Мать часто жаловалась на свою, на нашу судьбу, на то, что ее жизнь сложилась не совсем так, как она мечтала. Отец не жаловался никогда. Поэтому, вероятно, и я воспринимал наше бедное житье как нечто само собой разумеющееся, без всякой горечи и злобы, и не тяготился им. Никогда я не завидовал никому, кто жил богаче нас. Родители воспитали меня противником стяжательства и материализма. Правда, было иной раз несколько обидно, что одежонка, выкроена из старого отцовского сюртука, и не слишком нарядна… Что карандаши у меня плохие, ломкие, а не «фаберовские», как у других… Что готовальня с чертежными инструментами, купленная на толкучке, не полна и неисправна… Что нет коньков – обзавелся ими только в 4-м классе, после первого гонорара в качестве репетитора… Что прекрасно пахнувшие, дымящиеся сардельки, стоявшие в училищном коридоре на буфетной стойке во время полуденного перерыва, были мне, впрочем, некоторым другим, недоступны… Что летом нельзя было каждый день купаться в Висле, ибо вход в купальню стоил целых три копейки, а на открытый берег реки родители запрещали ходить… И мало ли еще что. Хотя, с купаньем был выход простой: я уходил тайно с толпой ребятишек на берег Вислы и полоскался там целыми часами. Кстати сказать, одним из лучших пловцов стал. Прочее же – ерунда. Выйду в офицеры – будет и мундир шикарный, появятся не только коньки, но и верховая лошадь, а сардельки буду есть каждый день… Так я думал о своем будущем, и эти мысли меня успокаивали и не давали возможности завидовать кому-либо из своих знакомых.

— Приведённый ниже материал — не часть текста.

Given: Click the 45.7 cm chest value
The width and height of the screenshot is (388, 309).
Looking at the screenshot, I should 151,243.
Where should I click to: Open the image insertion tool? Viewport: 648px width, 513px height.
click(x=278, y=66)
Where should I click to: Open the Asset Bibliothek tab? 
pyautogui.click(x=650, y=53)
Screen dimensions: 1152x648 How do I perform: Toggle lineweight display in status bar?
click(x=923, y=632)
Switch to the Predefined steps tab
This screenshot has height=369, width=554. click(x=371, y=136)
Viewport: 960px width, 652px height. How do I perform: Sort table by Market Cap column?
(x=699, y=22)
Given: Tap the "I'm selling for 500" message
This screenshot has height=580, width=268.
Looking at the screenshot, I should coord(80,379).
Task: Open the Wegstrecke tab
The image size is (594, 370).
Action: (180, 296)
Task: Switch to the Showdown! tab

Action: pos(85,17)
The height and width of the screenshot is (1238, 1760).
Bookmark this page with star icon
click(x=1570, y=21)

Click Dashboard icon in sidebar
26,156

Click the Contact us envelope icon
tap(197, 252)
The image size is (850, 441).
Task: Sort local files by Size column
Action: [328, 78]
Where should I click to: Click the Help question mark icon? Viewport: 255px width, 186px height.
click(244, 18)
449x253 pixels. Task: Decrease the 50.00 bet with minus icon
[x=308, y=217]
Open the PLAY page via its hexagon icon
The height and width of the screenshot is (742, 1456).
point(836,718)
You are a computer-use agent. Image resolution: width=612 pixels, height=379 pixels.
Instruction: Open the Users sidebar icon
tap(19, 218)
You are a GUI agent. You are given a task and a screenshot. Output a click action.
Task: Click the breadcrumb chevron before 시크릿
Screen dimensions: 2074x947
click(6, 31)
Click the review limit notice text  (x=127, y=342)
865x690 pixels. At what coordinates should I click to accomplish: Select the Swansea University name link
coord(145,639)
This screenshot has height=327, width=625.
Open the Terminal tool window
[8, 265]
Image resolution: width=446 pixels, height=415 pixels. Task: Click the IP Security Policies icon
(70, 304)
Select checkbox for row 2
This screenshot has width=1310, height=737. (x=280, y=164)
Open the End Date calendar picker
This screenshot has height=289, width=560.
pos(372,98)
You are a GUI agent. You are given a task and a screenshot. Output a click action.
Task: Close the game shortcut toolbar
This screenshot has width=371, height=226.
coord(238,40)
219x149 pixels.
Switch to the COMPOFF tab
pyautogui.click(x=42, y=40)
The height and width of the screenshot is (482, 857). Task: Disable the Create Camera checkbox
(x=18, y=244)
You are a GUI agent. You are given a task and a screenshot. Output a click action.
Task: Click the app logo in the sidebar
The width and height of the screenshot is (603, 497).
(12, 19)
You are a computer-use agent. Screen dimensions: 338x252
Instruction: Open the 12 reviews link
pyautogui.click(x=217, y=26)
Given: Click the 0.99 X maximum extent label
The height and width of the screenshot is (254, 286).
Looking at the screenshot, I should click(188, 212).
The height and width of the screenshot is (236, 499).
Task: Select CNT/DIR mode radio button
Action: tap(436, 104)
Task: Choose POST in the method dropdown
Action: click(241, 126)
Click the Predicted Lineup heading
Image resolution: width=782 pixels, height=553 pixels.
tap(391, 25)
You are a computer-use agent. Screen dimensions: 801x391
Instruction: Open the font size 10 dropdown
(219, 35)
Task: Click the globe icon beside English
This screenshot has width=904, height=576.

Но вот чему я возмутился до глубины души, совсем не на шутку, так это той социально несправедливостью, что сотворил мой учитель по математике. Представляете, он поставил мне тройку в четверти только из-за того, что у меня была плохая готовальня, хотя чертежник я был хоть куда! Лучше меня никто из класса не чертил. Многие просили меня сделать их работу и я ведь не отказывал!
Хотя, наверное, был еще один раз… Мальчишкой во втором классе в затрапезном костюмчике, босиком я играл с ребятишками на улице, возле дома. Подошел мой хороший приятель великовозрастный гимназист 7-го класса, Петровский и, по обыкновению, давай бороться в шутку со мной, подбрасывать, перевертывать. Мне и ему эти игры доставляли большое удовольствие. По улице в это время проходил инспектор местного реального училища. Фамилию сейчас уже не помню. Брезгливо скривив губы, он обратился к Петровскому, который был в гимназической форме с иголочки, такой прямо франт: «Как вам не стыдно возиться с уличными мальчишками!» Я свету Божьего невзвидел от горькой обиды. Слезы впервые выступили на глаза. Кулаки сжались. Помню, побежал домой, со слезами рассказал отцу. Отец вспылил не меньше моего, схватил шапку и выбежал из дому. Что потом произошло между ним и инспектором, я не знаю. Но после этого случая никто и никогда больше не позволял в отношении меня никаких вольностей. А тот инспектор потом всегда заискивающе кланялся отцу при редких встречах.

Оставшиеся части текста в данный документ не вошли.